Spicer is absolutely right. Obama’s radical transgender agenda was about imposing radical liberal orthodoxy on the rest of America. It probably went a long way towards costing Hillary the election. What’s more, it was unconstitutional. As National Review’s Mario Loyola noted at the time:
Obama’s Orwellian transgender “guidance” boils down to this same tactic. As National Review’s David French notes, the administration has denied that the letter is a threat, noting that it is mere “guidance.” But that’s just Newspeak. The whole point of the letter is to warn school administrators that they will lose crucial federal funds if they don’t comply with the new rule.
The reason for the Newspeak is that Federal courts still require the administration to at least pretend that it’s not taking over the states through dictatorial proclamations. The dirty secret is that the federal courts will let the president do precisely that, so long as he pretends to be doing something else.
Americans should beware. With the connivance of the federal courts, Congress has already delegated the president enough authority to rule by decree as long as he stays even somewhat close to the boundaries of those sweeping delegations.
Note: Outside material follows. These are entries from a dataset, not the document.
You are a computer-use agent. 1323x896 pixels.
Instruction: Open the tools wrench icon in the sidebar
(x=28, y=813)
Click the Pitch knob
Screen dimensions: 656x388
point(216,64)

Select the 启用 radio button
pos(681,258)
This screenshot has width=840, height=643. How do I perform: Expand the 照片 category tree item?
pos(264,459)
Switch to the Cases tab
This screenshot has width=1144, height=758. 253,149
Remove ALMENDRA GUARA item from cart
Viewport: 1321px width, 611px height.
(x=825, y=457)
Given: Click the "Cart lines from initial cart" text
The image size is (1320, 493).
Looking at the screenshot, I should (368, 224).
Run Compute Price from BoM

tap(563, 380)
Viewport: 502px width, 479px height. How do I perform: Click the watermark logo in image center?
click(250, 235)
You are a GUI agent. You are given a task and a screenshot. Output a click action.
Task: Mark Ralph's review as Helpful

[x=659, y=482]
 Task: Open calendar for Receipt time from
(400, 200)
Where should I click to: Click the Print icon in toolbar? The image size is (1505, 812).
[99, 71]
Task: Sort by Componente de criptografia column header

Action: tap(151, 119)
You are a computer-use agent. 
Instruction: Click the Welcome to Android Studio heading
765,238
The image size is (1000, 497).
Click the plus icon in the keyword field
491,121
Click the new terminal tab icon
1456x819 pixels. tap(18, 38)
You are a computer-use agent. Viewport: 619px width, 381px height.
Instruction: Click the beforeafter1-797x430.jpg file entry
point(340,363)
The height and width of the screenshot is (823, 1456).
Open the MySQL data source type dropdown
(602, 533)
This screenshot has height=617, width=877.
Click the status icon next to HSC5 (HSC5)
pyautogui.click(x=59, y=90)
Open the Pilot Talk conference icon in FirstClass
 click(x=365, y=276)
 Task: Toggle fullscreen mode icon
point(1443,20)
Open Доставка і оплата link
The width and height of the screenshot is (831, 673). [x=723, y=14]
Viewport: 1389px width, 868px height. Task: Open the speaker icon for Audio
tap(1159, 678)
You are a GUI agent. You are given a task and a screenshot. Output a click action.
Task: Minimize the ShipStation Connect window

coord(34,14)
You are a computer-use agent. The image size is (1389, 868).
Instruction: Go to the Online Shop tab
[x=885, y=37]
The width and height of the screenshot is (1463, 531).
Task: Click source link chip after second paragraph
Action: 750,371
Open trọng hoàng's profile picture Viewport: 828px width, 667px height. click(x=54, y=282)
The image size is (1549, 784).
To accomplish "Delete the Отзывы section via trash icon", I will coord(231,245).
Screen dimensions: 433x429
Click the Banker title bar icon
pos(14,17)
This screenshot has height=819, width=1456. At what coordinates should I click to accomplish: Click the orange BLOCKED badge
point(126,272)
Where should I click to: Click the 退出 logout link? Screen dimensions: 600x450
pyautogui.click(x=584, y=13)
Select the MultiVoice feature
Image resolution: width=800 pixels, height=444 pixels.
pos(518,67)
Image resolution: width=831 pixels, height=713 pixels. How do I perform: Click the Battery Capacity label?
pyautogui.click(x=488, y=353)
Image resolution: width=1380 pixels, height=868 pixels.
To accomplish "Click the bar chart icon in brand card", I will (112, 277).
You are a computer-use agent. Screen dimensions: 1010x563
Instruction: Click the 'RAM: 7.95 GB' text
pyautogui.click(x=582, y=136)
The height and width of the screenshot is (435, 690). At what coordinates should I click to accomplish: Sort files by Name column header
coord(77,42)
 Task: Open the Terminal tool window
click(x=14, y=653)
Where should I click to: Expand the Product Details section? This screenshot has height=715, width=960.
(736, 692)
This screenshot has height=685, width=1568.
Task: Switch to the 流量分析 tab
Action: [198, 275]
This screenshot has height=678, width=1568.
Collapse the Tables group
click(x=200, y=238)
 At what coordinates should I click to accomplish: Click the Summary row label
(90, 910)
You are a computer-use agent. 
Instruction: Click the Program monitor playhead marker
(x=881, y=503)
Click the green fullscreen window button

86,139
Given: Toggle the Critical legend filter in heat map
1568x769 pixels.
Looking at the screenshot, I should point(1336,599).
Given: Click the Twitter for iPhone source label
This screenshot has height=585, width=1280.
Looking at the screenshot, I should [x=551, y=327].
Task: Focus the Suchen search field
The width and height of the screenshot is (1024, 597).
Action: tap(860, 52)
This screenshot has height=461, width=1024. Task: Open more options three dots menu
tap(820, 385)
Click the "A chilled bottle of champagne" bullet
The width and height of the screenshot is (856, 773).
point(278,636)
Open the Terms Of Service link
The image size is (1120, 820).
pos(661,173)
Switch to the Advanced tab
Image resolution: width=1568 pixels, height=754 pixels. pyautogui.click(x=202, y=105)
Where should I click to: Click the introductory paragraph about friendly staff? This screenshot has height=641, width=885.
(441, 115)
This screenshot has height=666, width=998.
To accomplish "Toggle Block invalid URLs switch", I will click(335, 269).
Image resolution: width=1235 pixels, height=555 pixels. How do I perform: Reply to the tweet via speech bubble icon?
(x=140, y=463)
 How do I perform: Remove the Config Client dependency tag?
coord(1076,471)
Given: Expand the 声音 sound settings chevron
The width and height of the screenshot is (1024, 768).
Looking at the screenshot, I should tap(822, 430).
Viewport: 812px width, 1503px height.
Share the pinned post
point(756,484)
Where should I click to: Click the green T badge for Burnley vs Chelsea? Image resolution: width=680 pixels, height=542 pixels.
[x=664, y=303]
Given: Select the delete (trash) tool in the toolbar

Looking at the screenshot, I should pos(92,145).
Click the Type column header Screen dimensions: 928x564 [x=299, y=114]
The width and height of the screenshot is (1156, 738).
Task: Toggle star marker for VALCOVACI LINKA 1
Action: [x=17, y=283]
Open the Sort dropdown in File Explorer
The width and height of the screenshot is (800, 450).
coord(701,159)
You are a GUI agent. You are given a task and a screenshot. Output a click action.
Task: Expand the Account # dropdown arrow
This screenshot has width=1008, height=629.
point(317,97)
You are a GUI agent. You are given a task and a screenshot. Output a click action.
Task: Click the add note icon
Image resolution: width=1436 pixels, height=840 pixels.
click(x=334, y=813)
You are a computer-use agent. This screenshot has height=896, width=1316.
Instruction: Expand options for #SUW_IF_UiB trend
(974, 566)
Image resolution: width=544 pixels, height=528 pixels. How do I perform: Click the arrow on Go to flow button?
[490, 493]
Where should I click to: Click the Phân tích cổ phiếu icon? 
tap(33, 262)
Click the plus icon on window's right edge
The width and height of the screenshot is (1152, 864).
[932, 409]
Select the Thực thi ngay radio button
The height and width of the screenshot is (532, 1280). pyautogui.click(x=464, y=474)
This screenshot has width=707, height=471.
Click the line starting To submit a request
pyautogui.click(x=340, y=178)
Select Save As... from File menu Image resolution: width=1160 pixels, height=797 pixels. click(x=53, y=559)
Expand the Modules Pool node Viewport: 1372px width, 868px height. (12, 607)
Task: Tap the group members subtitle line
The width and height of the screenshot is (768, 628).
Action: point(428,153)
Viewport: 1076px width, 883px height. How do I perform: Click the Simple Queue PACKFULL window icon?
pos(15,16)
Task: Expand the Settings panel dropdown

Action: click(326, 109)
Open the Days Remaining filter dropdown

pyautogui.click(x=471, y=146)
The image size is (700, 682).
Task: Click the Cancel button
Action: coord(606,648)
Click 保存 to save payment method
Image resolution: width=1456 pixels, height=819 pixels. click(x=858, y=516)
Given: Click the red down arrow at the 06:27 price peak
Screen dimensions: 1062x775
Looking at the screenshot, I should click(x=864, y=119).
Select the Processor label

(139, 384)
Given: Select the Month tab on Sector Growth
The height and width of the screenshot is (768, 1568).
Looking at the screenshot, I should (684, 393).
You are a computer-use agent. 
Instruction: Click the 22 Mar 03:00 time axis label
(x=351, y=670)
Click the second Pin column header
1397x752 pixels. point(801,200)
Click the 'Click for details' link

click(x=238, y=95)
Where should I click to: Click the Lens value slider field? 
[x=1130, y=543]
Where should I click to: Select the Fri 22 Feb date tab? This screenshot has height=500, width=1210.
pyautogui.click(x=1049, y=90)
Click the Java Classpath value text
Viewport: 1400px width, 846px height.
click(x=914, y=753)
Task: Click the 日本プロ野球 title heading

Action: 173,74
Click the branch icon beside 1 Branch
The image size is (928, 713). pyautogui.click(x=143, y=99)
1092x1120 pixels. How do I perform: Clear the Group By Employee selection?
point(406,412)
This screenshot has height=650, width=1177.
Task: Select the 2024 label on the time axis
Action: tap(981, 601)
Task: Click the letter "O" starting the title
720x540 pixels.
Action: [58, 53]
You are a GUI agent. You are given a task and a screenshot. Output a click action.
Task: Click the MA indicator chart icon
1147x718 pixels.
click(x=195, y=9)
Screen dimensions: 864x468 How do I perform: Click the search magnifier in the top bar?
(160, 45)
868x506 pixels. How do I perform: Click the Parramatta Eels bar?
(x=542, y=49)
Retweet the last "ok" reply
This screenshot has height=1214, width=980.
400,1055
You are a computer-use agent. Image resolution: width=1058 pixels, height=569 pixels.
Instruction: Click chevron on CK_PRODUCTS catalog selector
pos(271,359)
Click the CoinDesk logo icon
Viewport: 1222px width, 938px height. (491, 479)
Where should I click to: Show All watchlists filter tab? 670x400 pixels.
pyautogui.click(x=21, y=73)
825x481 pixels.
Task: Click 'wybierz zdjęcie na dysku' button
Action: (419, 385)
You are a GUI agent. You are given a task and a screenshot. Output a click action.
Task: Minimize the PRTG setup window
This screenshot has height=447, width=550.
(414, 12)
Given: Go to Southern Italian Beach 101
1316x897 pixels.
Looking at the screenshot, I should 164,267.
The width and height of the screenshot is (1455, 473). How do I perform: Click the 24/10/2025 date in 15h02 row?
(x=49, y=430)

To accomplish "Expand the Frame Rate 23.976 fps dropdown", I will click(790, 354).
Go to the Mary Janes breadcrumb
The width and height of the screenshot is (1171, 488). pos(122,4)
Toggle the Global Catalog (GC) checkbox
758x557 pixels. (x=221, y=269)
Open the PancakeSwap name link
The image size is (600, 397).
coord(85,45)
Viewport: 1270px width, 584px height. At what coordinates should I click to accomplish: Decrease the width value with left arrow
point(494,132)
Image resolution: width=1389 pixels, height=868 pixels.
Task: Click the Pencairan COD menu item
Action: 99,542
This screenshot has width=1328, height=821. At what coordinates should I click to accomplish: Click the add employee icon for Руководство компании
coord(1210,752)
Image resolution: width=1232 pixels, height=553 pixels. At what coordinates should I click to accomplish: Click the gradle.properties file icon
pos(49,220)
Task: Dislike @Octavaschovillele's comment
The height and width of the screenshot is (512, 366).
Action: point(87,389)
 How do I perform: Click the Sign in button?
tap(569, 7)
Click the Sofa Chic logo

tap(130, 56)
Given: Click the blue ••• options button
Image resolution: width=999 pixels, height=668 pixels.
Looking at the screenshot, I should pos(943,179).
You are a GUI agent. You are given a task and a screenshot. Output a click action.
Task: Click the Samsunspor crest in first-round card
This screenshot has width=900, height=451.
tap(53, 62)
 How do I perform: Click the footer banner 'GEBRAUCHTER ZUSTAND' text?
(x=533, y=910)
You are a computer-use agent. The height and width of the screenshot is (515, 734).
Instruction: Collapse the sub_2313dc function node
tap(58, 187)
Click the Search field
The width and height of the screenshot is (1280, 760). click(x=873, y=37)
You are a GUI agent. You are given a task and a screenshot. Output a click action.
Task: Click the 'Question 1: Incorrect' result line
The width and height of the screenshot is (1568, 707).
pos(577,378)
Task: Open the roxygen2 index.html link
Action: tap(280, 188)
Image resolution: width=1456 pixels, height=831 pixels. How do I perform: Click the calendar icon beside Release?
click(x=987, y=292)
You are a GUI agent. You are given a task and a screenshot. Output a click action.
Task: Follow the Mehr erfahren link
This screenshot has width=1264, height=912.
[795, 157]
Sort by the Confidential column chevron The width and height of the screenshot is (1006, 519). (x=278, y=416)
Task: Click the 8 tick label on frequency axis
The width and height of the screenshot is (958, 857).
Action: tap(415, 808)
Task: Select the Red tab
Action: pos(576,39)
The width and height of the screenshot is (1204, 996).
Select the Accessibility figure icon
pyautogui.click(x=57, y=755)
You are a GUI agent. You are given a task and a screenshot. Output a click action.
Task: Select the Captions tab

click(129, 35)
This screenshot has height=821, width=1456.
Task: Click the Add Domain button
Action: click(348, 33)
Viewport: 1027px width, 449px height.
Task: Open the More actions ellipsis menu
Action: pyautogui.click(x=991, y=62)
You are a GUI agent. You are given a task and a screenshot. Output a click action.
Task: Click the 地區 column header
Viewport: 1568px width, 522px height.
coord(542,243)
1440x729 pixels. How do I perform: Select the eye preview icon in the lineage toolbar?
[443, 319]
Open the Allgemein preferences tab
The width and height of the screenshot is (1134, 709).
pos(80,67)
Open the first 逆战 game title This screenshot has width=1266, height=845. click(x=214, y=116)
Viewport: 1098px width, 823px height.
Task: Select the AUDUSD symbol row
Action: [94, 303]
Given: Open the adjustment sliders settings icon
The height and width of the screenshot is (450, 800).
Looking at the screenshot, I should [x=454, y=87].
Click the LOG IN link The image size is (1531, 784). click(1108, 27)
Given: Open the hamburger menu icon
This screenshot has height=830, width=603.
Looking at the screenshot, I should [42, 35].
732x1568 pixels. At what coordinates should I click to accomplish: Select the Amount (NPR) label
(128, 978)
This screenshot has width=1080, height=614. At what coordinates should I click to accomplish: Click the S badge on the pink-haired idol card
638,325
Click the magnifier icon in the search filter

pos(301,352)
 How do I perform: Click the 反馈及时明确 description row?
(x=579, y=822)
But through executive federalism, the president doesn’t even need to stay within those limits. The president now systematically uses the machinery of state government to enact national laws entirely outside the constitutional process.
Trump’s administration has signaled a broader move towards letting states set their own policies. It’s important that liberals come to understand that what playsin Paris, France does not play in Paris, Texas. We hope this encouraging rollback is only the beginning.